The whole arrangement was collaborative. The prosecution, the defense, and the Dayton businessmen worked together to ensure the case would proceed. Scopes was never jailed, and the atmosphere leading up to the trial was closer to a civic project than a criminal investigation.

The Key Figures

What elevated the Scopes case from a minor misdemeanor to a national event was the stature of the lawyers who volunteered for it. Clarence Darrow, widely considered the most famous trial attorney in the country, offered to defend Scopes without charge. Darrow had built his reputation on labor cases and high-profile criminal defenses, and he was openly skeptical of organized religion. He saw the Butler Act as an assault on intellectual freedom and relished the chance to challenge it in public.

Leading the prosecution was William Jennings Bryan, a former Secretary of State under Woodrow Wilson and three-time Democratic nominee for president. Bryan was a towering figure in American populism and a committed defender of biblical authority. He believed parents had the right to control what their children were taught in publicly funded schools, and he saw evolutionary theory as a threat to the moral foundations of American life. His participation guaranteed that every major newspaper in the country would cover the proceedings.

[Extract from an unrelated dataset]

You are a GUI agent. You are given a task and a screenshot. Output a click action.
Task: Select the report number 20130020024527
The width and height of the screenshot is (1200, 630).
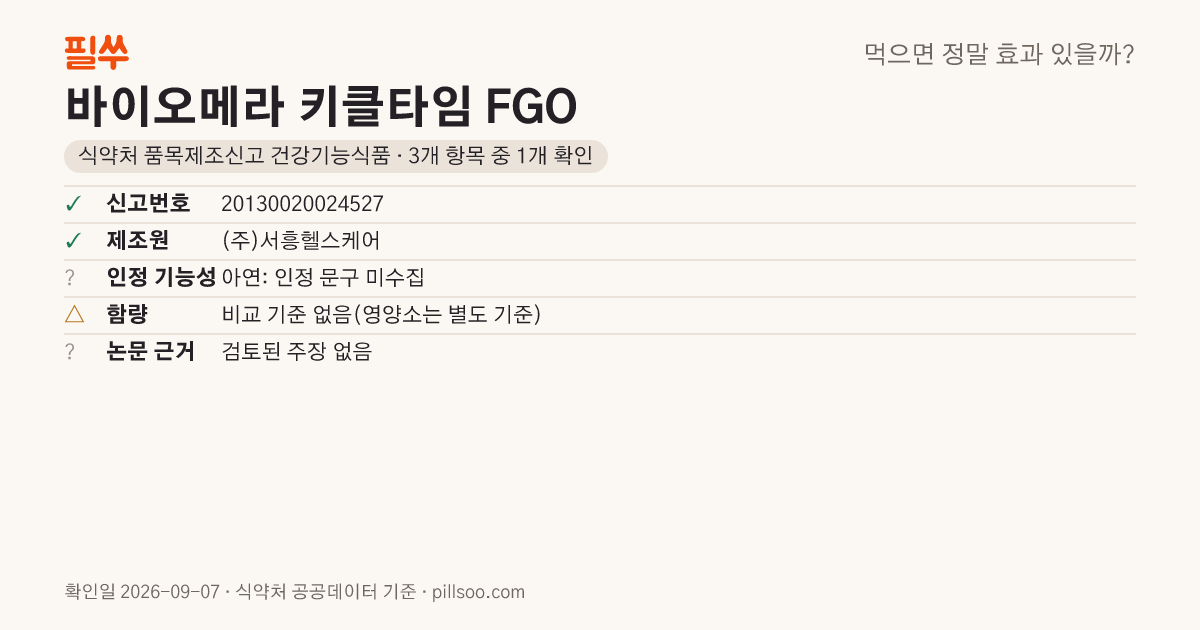[302, 204]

Presiding over the case was Judge John T. Raulston, a local jurist who faced the unenviable task of managing what was quickly becoming a circus. The trial was held in the Rhea County Courthouse, which was barely equipped for routine proceedings, let alone the crush of spectators, reporters, and broadcast equipment that descended on Dayton.

A Media Spectacle

The Scopes trial was the first trial in American history to be broadcast live on radio. WGN, a Chicago station barely a year old at the time, spent roughly $1,000 a day to carry the proceedings, renting AT&T cables stretching from Chicago to Dayton. The station negotiated the right to rearrange the courtroom layout to accommodate four microphones, marking the first time a media organization physically altered a legal proceeding to fit a broadcast.2American Experience | PBS. WGN Radio Broadcasts the Trial Because recording technology was not yet available, no audio of the trial survives. The voices of Darrow, Bryan, and the other participants exist only in transcripts and newspaper accounts.

Reporters from across the country flooded into Dayton. The journalist H.L. Mencken, writing daily dispatches for the Baltimore Evening Sun, gave the proceedings the nickname that stuck: the “Monkey Trial.” Mencken’s coverage was caustic and entertaining, dripping with contempt for what he saw as rural ignorance, and it shaped how much of urban America viewed the case. The town itself leaned into the spectacle. Hotels turned visitors away, and residents rented rooms in their own homes to accommodate the overflow of lawyers, reporters, and curiosity seekers. Whether the trial actually boosted Dayton’s economy is debatable; it certainly put the town’s name in every newspaper in the country, but the lasting economic windfall the boosters had hoped for never quite materialized.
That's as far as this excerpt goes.